Publications Details
Predicting Failure Using Deep Learning SAND Report
Johnson, Kyle L.; Noell, Philip; Lim, Hojun; Buarque De Macedo, Robert; Maestas, Demitri; Polonsky, Andrew T.; Emery, John M.; Pant, Aniket; Vaughan, Matthew W.; Martinez, Carianne; Potter, Kevin M.; Solano, Javi; Foulk, James W.
Accurate prediction of ductile failure is critical to Sandia’s NW mission, but the models are computationally heavy. The costs of including high-fidelity physics and mechanics that are germane to the failure mechanisms are often too burdensome for analysts either because of the person-hours it requires to input them or because of the additional computational time, or both. In an effort to deliver analysts a tool for representing these phenomena with minimal impact to their existing workflow, our project sought to develop modern data-driven methods that would add microstructural information to business-as-usual calculations and expedite failure predictions. The goal is a tool that receives as input a structural model with stress and strain fields, as well as a machine-learned model, and output predictions of structural response in time, including failure.
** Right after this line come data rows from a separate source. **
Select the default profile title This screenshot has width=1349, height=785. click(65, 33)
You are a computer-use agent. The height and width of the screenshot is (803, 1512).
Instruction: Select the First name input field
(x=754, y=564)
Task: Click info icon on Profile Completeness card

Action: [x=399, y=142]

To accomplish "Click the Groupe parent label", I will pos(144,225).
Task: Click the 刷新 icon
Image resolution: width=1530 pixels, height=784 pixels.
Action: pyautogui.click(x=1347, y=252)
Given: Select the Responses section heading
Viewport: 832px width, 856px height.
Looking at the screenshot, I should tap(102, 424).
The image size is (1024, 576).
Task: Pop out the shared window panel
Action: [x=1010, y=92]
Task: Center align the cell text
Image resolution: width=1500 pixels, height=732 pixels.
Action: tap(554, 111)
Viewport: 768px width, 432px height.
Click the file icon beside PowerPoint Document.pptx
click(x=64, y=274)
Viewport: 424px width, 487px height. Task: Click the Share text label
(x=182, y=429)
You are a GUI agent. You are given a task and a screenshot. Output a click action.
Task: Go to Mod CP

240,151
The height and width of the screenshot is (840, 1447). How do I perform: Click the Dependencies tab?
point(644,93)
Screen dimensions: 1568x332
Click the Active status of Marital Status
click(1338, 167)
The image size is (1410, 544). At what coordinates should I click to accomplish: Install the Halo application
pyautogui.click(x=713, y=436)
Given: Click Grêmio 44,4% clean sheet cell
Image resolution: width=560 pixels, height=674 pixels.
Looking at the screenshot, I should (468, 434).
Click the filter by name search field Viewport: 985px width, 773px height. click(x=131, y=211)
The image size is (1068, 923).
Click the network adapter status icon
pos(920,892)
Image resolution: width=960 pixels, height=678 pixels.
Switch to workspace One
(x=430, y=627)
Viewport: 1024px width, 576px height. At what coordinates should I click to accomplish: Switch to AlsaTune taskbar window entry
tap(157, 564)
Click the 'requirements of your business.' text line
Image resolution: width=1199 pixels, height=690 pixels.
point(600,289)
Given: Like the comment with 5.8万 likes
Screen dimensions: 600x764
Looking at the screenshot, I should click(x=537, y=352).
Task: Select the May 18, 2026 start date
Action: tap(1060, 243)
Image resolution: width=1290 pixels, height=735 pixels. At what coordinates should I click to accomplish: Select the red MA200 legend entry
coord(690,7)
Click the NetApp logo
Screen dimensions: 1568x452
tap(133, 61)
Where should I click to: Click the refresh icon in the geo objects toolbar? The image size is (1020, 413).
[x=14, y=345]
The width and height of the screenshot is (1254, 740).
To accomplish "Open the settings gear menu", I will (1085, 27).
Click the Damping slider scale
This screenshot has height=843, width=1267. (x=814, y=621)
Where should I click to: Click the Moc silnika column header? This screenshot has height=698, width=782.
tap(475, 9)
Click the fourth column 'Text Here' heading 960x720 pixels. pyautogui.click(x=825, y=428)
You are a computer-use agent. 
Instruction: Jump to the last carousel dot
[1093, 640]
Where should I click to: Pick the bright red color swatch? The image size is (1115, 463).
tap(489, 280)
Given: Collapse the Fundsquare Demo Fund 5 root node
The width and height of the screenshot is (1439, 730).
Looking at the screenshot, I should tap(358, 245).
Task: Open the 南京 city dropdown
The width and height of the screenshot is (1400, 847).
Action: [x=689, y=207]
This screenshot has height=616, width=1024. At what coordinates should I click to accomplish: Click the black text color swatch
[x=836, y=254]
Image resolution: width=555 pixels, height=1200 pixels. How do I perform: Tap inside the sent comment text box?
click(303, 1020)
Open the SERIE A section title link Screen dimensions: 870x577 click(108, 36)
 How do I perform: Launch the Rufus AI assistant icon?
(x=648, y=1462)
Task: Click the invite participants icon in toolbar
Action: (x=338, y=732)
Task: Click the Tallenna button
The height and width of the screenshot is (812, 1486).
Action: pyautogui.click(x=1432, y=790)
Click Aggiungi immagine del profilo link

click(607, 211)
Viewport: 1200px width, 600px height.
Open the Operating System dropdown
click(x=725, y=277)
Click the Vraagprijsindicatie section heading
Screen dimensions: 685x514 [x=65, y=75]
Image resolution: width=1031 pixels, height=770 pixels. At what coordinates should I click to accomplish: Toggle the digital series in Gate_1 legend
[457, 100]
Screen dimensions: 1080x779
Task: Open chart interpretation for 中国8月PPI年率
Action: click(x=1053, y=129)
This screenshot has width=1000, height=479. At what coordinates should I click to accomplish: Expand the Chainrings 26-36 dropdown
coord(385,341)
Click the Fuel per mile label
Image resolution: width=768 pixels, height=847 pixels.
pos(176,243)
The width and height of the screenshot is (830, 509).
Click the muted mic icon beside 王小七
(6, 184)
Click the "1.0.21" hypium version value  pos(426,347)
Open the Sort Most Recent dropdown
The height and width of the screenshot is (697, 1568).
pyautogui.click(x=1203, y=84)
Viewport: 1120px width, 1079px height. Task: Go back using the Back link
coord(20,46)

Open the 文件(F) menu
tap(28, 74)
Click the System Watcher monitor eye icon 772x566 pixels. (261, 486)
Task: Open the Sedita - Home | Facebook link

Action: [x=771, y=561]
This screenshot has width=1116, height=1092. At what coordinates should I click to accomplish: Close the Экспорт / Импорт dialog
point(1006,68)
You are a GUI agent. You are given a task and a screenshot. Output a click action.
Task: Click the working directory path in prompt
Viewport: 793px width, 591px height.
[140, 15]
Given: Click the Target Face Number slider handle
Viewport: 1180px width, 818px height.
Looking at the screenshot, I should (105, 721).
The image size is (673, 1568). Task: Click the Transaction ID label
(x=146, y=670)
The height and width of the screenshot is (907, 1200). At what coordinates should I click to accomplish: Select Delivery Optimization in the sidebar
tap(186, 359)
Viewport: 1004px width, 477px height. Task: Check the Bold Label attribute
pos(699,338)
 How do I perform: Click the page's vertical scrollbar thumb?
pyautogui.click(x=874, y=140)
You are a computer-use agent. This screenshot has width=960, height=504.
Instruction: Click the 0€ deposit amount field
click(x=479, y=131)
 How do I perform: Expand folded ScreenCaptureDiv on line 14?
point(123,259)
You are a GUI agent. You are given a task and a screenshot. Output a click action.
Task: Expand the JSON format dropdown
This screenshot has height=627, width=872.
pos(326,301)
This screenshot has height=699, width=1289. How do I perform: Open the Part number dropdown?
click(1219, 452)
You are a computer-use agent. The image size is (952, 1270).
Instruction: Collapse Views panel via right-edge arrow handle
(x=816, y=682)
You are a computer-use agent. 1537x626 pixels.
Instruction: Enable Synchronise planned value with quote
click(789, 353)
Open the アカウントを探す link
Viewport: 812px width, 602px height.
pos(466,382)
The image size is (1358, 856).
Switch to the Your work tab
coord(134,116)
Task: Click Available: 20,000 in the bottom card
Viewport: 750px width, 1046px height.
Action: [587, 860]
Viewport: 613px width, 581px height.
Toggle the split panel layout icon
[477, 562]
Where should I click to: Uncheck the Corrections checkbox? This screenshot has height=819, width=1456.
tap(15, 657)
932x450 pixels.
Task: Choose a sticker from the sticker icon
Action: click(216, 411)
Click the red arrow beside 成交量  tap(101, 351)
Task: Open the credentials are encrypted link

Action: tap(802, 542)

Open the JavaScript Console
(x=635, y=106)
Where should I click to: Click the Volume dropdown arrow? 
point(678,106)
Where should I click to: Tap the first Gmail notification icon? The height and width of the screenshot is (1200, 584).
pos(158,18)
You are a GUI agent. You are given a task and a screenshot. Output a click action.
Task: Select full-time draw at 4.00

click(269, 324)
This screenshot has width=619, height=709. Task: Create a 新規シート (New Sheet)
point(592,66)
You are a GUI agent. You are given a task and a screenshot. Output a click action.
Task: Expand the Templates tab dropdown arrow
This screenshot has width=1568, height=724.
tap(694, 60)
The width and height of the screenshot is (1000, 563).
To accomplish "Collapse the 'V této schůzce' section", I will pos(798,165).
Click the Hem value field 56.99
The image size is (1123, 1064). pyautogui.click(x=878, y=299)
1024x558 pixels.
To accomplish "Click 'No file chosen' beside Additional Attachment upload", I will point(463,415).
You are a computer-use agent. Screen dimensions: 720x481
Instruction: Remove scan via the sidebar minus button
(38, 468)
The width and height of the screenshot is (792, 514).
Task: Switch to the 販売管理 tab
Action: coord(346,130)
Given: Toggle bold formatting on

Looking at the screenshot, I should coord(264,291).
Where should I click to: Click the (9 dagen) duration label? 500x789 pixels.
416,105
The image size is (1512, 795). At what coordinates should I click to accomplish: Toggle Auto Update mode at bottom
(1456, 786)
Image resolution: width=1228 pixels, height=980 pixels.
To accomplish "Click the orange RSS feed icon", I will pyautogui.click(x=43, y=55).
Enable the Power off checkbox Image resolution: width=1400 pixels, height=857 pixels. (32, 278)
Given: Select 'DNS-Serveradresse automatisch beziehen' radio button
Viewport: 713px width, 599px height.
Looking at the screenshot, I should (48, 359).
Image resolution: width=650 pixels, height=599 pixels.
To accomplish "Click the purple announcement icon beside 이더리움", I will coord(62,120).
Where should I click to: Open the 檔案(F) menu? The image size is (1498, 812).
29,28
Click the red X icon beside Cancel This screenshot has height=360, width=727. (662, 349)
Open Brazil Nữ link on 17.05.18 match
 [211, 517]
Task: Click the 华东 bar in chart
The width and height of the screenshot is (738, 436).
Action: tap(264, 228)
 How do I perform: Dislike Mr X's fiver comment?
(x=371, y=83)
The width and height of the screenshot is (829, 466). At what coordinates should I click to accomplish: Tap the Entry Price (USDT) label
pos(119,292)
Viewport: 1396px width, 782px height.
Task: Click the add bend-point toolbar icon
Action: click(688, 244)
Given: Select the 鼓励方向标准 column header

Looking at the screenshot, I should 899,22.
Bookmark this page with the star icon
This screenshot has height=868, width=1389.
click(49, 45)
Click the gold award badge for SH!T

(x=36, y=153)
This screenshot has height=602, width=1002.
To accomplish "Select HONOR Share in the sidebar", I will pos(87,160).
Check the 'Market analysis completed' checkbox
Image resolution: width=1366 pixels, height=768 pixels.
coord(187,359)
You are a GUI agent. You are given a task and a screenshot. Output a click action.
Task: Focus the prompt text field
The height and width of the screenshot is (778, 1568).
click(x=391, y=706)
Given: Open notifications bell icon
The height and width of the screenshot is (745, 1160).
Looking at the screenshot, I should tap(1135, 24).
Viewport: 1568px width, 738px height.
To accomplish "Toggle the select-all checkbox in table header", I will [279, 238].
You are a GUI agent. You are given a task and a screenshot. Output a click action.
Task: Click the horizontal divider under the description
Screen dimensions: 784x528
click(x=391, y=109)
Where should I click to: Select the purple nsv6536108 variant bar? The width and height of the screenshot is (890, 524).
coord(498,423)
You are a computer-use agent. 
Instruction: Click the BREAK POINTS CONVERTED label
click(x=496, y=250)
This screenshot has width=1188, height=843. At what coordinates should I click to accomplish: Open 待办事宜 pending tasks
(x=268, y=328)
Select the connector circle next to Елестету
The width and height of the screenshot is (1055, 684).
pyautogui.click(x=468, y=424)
As such, our project spent substantial time performing high-fidelity, three-dimensional experiments to elucidate materials mechanisms of void nucleation and evolution. We developed crystal-plasticity finite-element models from the experimental observations to enrich the findings with fields not readily measured. We developed engineering length-scale simulations of replicated test specimens to understand how the engineering fields evolve in the presence of fine-scale defects. Finally, we developed deep learning convolutional neural networks, and graph-based neural networks to encode the findings of the experiments and simulations and make forward predictions in time for structural performance. This project demonstrated the power of data-driven methods for model development, which have the potential to vastly increase both the accuracy and speed of failure predictions. These benefits and the methods necessary to develop them are highlighted in this report. However, many challenges remain to implementing these in real applications, and these are discussed along with potential methods for overcoming them.